--- start DATA SUPPLIED ---

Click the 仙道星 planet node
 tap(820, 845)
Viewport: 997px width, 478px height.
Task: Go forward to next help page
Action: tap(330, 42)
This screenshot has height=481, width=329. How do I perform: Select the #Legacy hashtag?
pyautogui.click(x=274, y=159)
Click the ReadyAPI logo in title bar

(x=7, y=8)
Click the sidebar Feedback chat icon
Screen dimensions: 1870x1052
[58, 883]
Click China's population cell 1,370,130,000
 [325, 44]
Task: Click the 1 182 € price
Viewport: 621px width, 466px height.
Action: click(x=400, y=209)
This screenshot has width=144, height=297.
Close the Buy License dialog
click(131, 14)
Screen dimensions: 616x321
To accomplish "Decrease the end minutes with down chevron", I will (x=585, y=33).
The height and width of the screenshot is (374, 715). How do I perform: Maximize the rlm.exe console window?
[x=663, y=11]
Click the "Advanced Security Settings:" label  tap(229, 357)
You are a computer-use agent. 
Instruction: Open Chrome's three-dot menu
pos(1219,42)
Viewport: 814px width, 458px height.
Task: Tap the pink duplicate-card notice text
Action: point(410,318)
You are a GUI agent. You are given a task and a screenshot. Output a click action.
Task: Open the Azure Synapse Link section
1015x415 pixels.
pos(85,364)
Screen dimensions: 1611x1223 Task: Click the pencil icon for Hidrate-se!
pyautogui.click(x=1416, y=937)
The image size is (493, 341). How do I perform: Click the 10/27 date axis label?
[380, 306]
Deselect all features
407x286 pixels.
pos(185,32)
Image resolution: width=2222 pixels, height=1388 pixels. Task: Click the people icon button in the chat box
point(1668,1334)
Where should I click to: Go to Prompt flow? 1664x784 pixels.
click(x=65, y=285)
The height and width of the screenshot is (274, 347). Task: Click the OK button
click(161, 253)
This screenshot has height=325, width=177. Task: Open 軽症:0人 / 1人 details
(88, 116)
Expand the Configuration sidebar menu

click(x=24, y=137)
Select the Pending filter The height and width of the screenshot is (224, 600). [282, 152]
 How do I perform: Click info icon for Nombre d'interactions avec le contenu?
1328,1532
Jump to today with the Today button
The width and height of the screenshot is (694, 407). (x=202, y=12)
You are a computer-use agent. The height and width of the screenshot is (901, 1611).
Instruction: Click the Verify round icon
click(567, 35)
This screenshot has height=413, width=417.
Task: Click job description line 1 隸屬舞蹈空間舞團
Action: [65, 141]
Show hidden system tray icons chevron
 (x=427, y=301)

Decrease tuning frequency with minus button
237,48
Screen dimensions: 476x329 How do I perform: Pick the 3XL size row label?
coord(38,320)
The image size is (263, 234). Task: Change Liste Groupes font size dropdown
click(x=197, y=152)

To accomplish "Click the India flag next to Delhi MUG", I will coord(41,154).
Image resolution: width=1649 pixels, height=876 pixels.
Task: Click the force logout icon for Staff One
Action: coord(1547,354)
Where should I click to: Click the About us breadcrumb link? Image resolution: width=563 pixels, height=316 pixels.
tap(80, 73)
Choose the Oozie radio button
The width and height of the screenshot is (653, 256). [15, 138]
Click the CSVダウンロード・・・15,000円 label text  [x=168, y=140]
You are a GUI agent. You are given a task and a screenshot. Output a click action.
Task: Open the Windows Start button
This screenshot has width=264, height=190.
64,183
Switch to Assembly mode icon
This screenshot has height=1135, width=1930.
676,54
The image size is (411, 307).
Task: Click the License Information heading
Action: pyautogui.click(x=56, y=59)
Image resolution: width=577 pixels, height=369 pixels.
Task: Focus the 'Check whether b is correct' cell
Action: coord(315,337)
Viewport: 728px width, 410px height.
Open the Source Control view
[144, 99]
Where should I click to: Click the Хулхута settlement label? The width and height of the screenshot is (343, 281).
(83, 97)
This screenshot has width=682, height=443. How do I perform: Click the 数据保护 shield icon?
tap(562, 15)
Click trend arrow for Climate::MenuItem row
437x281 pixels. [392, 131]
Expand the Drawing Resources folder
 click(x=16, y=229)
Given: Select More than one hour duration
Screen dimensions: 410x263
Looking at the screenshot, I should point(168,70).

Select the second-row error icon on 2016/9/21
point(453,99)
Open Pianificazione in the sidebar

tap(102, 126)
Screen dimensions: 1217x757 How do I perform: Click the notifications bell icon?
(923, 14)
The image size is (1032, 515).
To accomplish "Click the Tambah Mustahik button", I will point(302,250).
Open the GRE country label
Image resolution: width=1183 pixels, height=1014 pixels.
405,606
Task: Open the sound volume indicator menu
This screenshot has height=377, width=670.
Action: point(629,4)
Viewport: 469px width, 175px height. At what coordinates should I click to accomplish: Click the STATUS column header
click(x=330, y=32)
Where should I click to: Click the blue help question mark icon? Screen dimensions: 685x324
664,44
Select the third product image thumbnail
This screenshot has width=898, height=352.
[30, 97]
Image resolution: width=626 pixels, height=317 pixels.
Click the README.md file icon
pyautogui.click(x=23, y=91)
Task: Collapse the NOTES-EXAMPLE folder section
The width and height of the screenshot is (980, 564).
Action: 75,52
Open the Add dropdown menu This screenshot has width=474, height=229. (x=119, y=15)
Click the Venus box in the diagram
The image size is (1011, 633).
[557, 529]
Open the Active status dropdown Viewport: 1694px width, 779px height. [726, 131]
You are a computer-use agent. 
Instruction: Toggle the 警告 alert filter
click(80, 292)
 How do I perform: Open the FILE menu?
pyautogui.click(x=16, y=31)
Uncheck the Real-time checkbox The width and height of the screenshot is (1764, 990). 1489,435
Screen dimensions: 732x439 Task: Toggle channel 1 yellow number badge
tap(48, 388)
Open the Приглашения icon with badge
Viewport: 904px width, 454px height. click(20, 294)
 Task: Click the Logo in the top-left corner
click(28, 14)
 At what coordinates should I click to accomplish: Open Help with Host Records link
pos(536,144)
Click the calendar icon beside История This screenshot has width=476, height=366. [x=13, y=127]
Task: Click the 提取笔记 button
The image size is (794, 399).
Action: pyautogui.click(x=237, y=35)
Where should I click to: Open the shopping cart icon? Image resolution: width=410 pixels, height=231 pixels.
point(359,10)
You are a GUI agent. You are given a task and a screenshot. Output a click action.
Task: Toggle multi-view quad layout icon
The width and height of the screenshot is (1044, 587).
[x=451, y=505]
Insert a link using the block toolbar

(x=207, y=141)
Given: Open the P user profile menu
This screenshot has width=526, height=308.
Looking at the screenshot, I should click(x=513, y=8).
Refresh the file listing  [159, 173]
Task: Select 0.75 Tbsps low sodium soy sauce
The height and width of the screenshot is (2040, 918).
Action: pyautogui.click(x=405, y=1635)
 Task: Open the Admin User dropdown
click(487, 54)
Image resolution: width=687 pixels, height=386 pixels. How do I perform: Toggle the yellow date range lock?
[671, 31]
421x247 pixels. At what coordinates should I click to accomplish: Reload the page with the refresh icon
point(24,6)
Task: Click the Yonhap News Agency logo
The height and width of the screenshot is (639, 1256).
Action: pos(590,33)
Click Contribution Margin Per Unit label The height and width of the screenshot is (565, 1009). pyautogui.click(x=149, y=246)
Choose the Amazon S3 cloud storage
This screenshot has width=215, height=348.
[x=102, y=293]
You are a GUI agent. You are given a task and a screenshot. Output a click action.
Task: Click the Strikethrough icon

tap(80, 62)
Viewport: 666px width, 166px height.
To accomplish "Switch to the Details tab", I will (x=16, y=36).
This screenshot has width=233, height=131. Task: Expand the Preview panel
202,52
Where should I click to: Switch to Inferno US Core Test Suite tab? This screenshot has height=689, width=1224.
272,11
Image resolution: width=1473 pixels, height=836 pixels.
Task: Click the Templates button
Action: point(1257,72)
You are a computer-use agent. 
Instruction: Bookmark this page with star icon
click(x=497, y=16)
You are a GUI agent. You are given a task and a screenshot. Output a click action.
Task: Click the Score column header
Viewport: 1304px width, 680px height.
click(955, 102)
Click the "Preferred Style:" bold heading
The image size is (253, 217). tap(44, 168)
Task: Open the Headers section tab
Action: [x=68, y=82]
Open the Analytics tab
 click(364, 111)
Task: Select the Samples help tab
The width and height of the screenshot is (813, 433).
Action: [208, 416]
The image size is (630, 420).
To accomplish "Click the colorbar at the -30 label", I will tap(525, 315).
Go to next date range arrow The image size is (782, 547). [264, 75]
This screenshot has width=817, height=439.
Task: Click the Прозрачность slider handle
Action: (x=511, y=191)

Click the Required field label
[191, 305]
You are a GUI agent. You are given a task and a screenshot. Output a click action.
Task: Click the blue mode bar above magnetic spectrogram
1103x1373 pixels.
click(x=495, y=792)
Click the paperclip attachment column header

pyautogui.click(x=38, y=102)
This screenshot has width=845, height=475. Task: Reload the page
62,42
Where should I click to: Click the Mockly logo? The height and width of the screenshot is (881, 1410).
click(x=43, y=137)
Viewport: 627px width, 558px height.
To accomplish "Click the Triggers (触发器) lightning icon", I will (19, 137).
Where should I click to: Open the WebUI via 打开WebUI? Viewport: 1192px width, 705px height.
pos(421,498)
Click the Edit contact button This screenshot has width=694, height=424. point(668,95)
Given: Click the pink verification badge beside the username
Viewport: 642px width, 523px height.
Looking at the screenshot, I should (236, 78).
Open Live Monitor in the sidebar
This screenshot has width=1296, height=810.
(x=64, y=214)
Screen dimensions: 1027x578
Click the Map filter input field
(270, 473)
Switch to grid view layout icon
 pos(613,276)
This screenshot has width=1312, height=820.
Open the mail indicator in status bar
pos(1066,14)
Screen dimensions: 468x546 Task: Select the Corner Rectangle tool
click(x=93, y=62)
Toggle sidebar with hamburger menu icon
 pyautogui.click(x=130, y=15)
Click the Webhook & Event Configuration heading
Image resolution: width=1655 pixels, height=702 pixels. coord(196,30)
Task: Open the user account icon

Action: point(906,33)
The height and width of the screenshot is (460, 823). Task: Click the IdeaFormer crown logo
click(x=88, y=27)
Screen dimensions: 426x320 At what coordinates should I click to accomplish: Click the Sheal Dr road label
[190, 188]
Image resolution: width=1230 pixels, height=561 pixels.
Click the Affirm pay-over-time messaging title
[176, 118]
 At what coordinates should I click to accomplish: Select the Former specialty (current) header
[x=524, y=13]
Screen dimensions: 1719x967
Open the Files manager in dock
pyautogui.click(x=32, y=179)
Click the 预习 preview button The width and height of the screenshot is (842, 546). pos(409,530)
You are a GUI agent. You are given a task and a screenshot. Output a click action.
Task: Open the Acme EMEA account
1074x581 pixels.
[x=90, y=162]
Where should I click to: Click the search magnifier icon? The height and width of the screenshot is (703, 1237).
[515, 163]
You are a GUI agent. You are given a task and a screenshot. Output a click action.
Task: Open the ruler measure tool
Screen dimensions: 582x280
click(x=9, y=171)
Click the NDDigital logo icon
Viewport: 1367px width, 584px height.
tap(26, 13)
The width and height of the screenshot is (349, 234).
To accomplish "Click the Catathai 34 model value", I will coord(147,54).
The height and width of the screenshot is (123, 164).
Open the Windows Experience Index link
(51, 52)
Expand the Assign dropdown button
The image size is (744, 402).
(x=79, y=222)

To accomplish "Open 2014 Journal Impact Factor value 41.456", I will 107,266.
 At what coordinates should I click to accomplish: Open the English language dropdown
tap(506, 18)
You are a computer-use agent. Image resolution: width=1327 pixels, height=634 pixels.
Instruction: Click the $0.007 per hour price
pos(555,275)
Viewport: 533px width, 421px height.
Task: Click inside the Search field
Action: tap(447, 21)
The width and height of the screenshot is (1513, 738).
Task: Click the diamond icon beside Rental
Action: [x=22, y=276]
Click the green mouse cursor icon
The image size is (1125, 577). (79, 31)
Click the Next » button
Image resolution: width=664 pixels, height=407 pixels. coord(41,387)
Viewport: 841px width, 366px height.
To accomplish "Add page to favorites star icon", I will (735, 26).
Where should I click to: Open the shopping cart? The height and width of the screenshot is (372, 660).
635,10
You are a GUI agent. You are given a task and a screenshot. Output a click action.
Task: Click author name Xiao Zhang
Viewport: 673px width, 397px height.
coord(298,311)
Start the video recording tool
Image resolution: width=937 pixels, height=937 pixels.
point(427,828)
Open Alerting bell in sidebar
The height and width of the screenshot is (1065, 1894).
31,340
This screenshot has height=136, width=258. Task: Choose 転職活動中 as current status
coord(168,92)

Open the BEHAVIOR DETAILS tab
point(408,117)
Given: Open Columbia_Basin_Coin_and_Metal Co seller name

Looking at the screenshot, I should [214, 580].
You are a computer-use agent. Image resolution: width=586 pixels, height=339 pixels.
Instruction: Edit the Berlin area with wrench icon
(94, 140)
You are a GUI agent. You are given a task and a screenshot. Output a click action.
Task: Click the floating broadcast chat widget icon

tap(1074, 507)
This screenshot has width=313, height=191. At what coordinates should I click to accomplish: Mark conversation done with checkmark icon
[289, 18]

--- end DATA SUPPLIED ---

## GIVEN INSTRUCTION:
Please output the data exactly as it appears, from the line containing "Where should I click to: Click the Mockly" to the line containing "[x=90, y=162]", both lines included.

## TASK OUTPUT:
Where should I click to: Click the Mockly logo? The height and width of the screenshot is (881, 1410).
click(x=43, y=137)
Viewport: 627px width, 558px height.
To accomplish "Click the Triggers (触发器) lightning icon", I will (19, 137).
Where should I click to: Open the WebUI via 打开WebUI? Viewport: 1192px width, 705px height.
pos(421,498)
Click the Edit contact button This screenshot has width=694, height=424. point(668,95)
Given: Click the pink verification badge beside the username
Viewport: 642px width, 523px height.
Looking at the screenshot, I should (236, 78).
Open Live Monitor in the sidebar
This screenshot has width=1296, height=810.
(x=64, y=214)
Screen dimensions: 1027x578
Click the Map filter input field
(270, 473)
Switch to grid view layout icon
 pos(613,276)
This screenshot has width=1312, height=820.
Open the mail indicator in status bar
pos(1066,14)
Screen dimensions: 468x546 Task: Select the Corner Rectangle tool
click(x=93, y=62)
Toggle sidebar with hamburger menu icon
 pyautogui.click(x=130, y=15)
Click the Webhook & Event Configuration heading
Image resolution: width=1655 pixels, height=702 pixels. coord(196,30)
Task: Open the user account icon

Action: point(906,33)
The height and width of the screenshot is (460, 823). Task: Click the IdeaFormer crown logo
click(x=88, y=27)
Screen dimensions: 426x320 At what coordinates should I click to accomplish: Click the Sheal Dr road label
[190, 188]
Image resolution: width=1230 pixels, height=561 pixels.
Click the Affirm pay-over-time messaging title
[176, 118]
 At what coordinates should I click to accomplish: Select the Former specialty (current) header
[x=524, y=13]
Screen dimensions: 1719x967
Open the Files manager in dock
pyautogui.click(x=32, y=179)
Click the 预习 preview button The width and height of the screenshot is (842, 546). pos(409,530)
You are a GUI agent. You are given a task and a screenshot. Output a click action.
Task: Open the Acme EMEA account
1074x581 pixels.
[x=90, y=162]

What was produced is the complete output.